● Records shown
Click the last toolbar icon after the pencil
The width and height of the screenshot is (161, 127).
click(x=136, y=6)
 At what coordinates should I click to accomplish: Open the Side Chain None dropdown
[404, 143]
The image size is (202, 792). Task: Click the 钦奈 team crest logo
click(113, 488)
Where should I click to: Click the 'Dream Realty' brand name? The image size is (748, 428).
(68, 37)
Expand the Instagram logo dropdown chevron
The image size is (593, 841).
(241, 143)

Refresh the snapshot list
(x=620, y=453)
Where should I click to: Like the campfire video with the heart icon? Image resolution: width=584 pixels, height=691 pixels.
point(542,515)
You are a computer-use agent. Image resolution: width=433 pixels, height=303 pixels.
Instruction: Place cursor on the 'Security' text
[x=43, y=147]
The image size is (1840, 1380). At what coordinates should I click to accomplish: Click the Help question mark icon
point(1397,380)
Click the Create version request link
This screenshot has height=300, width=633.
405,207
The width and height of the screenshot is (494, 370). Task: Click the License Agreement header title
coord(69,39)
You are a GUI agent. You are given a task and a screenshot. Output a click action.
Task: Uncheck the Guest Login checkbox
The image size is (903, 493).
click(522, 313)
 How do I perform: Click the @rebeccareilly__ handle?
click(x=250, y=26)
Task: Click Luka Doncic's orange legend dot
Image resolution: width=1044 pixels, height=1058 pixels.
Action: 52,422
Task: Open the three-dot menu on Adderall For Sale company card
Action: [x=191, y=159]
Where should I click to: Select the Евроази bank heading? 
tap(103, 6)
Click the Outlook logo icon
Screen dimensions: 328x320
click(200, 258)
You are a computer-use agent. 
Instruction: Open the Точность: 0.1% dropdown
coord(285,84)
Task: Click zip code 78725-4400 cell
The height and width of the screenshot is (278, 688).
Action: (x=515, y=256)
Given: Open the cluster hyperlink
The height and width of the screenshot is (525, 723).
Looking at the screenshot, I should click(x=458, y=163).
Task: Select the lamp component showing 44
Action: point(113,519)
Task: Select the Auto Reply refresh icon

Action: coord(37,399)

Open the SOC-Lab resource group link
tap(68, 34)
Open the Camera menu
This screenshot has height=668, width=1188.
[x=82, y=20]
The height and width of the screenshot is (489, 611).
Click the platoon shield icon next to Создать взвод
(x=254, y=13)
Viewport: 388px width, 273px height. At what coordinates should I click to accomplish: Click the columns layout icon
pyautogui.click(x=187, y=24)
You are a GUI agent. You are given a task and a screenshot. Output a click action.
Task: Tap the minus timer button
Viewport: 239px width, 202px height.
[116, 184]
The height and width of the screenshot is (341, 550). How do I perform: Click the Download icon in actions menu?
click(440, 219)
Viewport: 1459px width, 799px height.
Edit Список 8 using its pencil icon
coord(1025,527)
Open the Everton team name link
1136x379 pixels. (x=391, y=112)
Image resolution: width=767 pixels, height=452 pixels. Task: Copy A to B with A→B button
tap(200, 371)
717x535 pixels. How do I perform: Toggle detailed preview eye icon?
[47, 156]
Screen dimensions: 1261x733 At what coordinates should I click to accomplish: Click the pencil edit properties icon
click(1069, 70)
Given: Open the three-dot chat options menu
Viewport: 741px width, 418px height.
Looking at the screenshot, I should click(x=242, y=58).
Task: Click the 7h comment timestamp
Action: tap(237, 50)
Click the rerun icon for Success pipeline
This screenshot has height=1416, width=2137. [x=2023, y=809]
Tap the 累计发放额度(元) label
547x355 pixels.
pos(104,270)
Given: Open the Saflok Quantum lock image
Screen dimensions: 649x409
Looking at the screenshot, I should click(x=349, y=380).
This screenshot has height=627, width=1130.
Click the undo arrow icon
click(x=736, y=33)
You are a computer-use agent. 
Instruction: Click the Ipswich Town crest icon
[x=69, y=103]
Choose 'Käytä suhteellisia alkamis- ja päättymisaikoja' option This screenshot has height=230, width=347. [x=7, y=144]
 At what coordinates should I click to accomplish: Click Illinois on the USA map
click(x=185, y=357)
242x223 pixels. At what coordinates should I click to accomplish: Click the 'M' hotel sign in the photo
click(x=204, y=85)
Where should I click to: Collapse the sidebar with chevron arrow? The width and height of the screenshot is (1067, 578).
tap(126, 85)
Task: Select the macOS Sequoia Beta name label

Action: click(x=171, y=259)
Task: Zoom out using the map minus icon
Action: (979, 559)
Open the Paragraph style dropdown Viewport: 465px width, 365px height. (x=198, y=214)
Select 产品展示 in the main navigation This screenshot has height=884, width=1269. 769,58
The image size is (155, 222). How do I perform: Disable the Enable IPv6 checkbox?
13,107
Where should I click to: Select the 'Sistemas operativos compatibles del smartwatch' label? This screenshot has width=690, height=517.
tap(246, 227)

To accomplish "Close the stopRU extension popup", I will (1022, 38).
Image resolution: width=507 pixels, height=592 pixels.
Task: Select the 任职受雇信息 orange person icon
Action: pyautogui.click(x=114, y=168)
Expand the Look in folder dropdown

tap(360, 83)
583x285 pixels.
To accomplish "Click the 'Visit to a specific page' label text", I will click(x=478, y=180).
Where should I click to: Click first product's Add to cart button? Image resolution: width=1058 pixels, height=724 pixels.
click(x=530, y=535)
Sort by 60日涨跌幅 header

● Exercise description
Copy every line of the listing above verbatim, without changing anything.

● Full answer
Click the last toolbar icon after the pencil
The width and height of the screenshot is (161, 127).
click(x=136, y=6)
 At what coordinates should I click to accomplish: Open the Side Chain None dropdown
[404, 143]
The image size is (202, 792). Task: Click the 钦奈 team crest logo
click(113, 488)
Where should I click to: Click the 'Dream Realty' brand name? The image size is (748, 428).
(68, 37)
Expand the Instagram logo dropdown chevron
The image size is (593, 841).
(241, 143)

Refresh the snapshot list
(x=620, y=453)
Where should I click to: Like the campfire video with the heart icon? Image resolution: width=584 pixels, height=691 pixels.
point(542,515)
You are a computer-use agent. Image resolution: width=433 pixels, height=303 pixels.
Instruction: Place cursor on the 'Security' text
[x=43, y=147]
The image size is (1840, 1380). At what coordinates should I click to accomplish: Click the Help question mark icon
point(1397,380)
Click the Create version request link
This screenshot has height=300, width=633.
405,207
The width and height of the screenshot is (494, 370). Task: Click the License Agreement header title
coord(69,39)
You are a GUI agent. You are given a task and a screenshot. Output a click action.
Task: Uncheck the Guest Login checkbox
The image size is (903, 493).
click(522, 313)
 How do I perform: Click the @rebeccareilly__ handle?
click(x=250, y=26)
Task: Click Luka Doncic's orange legend dot
Image resolution: width=1044 pixels, height=1058 pixels.
Action: 52,422
Task: Open the three-dot menu on Adderall For Sale company card
Action: [x=191, y=159]
Where should I click to: Select the Евроази bank heading? 
tap(103, 6)
Click the Outlook logo icon
Screen dimensions: 328x320
click(200, 258)
You are a computer-use agent. 
Instruction: Open the Точность: 0.1% dropdown
coord(285,84)
Task: Click zip code 78725-4400 cell
The height and width of the screenshot is (278, 688).
Action: (x=515, y=256)
Given: Open the cluster hyperlink
The height and width of the screenshot is (525, 723).
Looking at the screenshot, I should click(x=458, y=163).
Task: Select the lamp component showing 44
Action: point(113,519)
Task: Select the Auto Reply refresh icon

Action: coord(37,399)

Open the SOC-Lab resource group link
tap(68, 34)
Open the Camera menu
This screenshot has height=668, width=1188.
[x=82, y=20]
The height and width of the screenshot is (489, 611).
Click the platoon shield icon next to Создать взвод
(x=254, y=13)
Viewport: 388px width, 273px height. At what coordinates should I click to accomplish: Click the columns layout icon
pyautogui.click(x=187, y=24)
You are a GUI agent. You are given a task and a screenshot. Output a click action.
Task: Tap the minus timer button
Viewport: 239px width, 202px height.
[116, 184]
The height and width of the screenshot is (341, 550). How do I perform: Click the Download icon in actions menu?
click(440, 219)
Viewport: 1459px width, 799px height.
Edit Список 8 using its pencil icon
coord(1025,527)
Open the Everton team name link
1136x379 pixels. (x=391, y=112)
Image resolution: width=767 pixels, height=452 pixels. Task: Copy A to B with A→B button
tap(200, 371)
717x535 pixels. How do I perform: Toggle detailed preview eye icon?
[47, 156]
Screen dimensions: 1261x733 At what coordinates should I click to accomplish: Click the pencil edit properties icon
click(1069, 70)
Given: Open the three-dot chat options menu
Viewport: 741px width, 418px height.
Looking at the screenshot, I should click(x=242, y=58).
Task: Click the 7h comment timestamp
Action: tap(237, 50)
Click the rerun icon for Success pipeline
This screenshot has height=1416, width=2137. [x=2023, y=809]
Tap the 累计发放额度(元) label
547x355 pixels.
pos(104,270)
Given: Open the Saflok Quantum lock image
Screen dimensions: 649x409
Looking at the screenshot, I should click(x=349, y=380).
This screenshot has height=627, width=1130.
Click the undo arrow icon
click(x=736, y=33)
You are a computer-use agent. 
Instruction: Click the Ipswich Town crest icon
[x=69, y=103]
Choose 'Käytä suhteellisia alkamis- ja päättymisaikoja' option This screenshot has height=230, width=347. [x=7, y=144]
 At what coordinates should I click to accomplish: Click Illinois on the USA map
click(x=185, y=357)
242x223 pixels. At what coordinates should I click to accomplish: Click the 'M' hotel sign in the photo
click(x=204, y=85)
Where should I click to: Collapse the sidebar with chevron arrow? The width and height of the screenshot is (1067, 578).
tap(126, 85)
Task: Select the macOS Sequoia Beta name label

Action: click(x=171, y=259)
Task: Zoom out using the map minus icon
Action: (979, 559)
Open the Paragraph style dropdown Viewport: 465px width, 365px height. (x=198, y=214)
Select 产品展示 in the main navigation This screenshot has height=884, width=1269. 769,58
The image size is (155, 222). How do I perform: Disable the Enable IPv6 checkbox?
13,107
Where should I click to: Select the 'Sistemas operativos compatibles del smartwatch' label? This screenshot has width=690, height=517.
tap(246, 227)

To accomplish "Close the stopRU extension popup", I will (1022, 38).
Image resolution: width=507 pixels, height=592 pixels.
Task: Select the 任职受雇信息 orange person icon
Action: pyautogui.click(x=114, y=168)
Expand the Look in folder dropdown

tap(360, 83)
583x285 pixels.
To accomplish "Click the 'Visit to a specific page' label text", I will click(x=478, y=180).
Where should I click to: Click first product's Add to cart button? Image resolution: width=1058 pixels, height=724 pixels.
click(x=530, y=535)
Sort by 60日涨跌幅 header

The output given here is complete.